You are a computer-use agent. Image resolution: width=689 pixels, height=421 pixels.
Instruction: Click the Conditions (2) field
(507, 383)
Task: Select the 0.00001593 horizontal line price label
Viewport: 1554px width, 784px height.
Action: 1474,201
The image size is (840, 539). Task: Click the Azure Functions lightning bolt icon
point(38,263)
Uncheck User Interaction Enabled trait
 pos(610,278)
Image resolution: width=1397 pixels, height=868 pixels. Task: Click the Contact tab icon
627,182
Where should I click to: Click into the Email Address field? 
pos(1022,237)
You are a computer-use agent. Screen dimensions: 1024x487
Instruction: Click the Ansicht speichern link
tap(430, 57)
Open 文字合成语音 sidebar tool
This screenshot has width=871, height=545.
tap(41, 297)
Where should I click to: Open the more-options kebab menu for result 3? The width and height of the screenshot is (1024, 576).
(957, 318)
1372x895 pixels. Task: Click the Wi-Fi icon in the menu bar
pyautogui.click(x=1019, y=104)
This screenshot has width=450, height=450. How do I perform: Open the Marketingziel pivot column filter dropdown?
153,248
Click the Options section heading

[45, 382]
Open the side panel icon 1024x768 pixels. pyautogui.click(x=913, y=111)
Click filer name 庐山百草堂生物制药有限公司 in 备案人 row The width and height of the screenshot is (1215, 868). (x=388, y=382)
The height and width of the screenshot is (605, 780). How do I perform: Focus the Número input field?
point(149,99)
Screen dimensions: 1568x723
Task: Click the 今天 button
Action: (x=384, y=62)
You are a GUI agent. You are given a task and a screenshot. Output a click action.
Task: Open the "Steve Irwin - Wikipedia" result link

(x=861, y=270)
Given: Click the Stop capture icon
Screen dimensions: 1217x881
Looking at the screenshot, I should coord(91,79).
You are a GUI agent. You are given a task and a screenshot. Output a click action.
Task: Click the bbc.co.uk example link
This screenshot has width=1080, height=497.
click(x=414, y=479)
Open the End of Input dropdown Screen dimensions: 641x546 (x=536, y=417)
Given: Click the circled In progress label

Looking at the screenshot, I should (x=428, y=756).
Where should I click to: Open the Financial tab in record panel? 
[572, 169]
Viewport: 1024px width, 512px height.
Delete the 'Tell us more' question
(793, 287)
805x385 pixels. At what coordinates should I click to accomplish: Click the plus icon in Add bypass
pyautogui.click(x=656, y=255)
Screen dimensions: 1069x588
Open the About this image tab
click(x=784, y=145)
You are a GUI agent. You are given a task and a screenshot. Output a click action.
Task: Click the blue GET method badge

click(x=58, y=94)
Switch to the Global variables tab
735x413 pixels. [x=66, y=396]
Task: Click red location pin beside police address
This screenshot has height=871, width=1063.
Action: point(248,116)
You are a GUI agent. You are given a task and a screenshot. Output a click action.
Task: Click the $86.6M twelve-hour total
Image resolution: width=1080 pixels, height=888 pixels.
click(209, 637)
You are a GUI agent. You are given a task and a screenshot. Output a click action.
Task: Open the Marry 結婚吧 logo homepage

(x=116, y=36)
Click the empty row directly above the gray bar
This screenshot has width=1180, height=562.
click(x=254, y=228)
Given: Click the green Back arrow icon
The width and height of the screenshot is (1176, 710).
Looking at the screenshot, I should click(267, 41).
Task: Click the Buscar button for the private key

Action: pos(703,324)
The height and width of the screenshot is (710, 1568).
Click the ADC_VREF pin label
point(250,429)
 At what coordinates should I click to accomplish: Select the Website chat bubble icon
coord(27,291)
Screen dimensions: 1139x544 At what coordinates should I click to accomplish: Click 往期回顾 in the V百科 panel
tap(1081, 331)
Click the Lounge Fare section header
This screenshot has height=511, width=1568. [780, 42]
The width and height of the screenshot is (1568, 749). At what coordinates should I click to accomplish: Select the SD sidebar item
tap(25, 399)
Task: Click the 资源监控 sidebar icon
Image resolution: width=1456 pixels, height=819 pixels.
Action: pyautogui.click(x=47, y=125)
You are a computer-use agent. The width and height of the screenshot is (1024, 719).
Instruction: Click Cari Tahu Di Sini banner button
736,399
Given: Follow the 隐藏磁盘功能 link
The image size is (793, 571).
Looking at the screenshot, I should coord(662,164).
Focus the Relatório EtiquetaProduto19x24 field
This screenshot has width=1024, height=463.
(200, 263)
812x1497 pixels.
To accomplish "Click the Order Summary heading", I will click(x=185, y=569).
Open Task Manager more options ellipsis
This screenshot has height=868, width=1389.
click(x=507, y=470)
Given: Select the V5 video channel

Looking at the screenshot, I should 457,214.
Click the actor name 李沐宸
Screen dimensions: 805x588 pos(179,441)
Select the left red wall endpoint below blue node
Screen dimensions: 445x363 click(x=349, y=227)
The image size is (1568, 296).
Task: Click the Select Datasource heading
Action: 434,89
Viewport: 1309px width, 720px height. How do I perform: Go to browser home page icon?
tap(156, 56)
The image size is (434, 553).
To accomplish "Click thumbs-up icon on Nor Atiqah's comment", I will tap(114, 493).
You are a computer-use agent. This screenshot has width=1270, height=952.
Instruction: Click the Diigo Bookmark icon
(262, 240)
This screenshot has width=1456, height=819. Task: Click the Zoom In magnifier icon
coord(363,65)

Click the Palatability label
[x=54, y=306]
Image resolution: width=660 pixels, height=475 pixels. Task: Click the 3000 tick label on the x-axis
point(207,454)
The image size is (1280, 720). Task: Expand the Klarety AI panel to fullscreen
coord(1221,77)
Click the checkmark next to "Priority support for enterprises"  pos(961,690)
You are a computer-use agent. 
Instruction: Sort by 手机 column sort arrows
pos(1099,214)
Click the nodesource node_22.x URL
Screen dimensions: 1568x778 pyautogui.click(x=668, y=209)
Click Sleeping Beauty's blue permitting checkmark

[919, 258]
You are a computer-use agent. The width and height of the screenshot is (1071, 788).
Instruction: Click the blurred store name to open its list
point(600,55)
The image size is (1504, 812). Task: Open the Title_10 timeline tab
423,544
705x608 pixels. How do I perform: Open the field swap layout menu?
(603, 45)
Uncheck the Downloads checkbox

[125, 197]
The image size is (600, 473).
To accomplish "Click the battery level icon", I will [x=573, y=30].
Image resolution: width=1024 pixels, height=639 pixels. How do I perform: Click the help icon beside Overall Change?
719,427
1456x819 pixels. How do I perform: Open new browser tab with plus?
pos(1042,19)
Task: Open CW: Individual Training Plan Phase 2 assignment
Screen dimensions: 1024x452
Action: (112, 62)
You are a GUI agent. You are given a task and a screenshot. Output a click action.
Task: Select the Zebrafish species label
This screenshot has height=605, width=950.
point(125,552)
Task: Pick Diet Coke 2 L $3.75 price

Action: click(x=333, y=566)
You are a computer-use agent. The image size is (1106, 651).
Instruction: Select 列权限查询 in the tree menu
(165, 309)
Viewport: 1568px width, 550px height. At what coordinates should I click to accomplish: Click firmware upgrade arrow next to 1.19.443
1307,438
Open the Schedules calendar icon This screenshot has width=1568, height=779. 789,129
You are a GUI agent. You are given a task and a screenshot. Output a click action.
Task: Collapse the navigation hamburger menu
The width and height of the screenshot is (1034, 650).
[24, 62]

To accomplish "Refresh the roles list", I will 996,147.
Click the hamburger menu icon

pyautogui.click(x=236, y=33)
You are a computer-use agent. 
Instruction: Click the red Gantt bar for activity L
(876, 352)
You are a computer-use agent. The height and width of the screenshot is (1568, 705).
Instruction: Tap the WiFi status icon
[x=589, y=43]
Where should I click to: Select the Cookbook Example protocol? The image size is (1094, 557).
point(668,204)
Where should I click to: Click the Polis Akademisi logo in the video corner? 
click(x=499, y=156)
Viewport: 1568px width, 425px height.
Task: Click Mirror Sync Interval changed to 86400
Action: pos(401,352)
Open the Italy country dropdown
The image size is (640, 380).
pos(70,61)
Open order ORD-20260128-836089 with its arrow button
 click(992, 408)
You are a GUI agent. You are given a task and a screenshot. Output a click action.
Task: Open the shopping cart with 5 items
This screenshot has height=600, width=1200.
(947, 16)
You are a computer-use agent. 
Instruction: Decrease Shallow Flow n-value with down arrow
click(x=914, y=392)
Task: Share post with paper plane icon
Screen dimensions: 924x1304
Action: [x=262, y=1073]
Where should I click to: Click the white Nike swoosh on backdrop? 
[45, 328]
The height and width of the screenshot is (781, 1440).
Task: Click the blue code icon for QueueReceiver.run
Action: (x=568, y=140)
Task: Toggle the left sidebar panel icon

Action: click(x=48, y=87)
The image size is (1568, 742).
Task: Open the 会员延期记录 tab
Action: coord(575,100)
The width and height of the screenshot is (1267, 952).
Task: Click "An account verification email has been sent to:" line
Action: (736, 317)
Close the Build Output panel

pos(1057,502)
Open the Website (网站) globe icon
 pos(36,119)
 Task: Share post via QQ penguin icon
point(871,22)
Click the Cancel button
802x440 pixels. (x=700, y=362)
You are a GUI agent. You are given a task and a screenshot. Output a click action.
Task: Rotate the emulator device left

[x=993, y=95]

■ ■ ■ ■ ■ ■ ■

### Stated exercise
From the listing above, pull out each line that contains the string "accomplish". Matching is case-sensitive.

### Task output
805x385 pixels. At what coordinates should I click to accomplish: Click the plus icon in Add bypass
 At what coordinates should I click to accomplish: Select the Website chat bubble icon
Screen dimensions: 1139x544 At what coordinates should I click to accomplish: Click 往期回顾 in the V百科 panel
The width and height of the screenshot is (1568, 749). At what coordinates should I click to accomplish: Select the SD sidebar item
To accomplish "Click the Order Summary heading", I will click(x=185, y=569).
To accomplish "Click thumbs-up icon on Nor Atiqah's comment", I will tap(114, 493).
To accomplish "Click the battery level icon", I will [x=573, y=30].
Viewport: 1568px width, 550px height. At what coordinates should I click to accomplish: Click firmware upgrade arrow next to 1.19.443
To accomplish "Refresh the roles list", I will 996,147.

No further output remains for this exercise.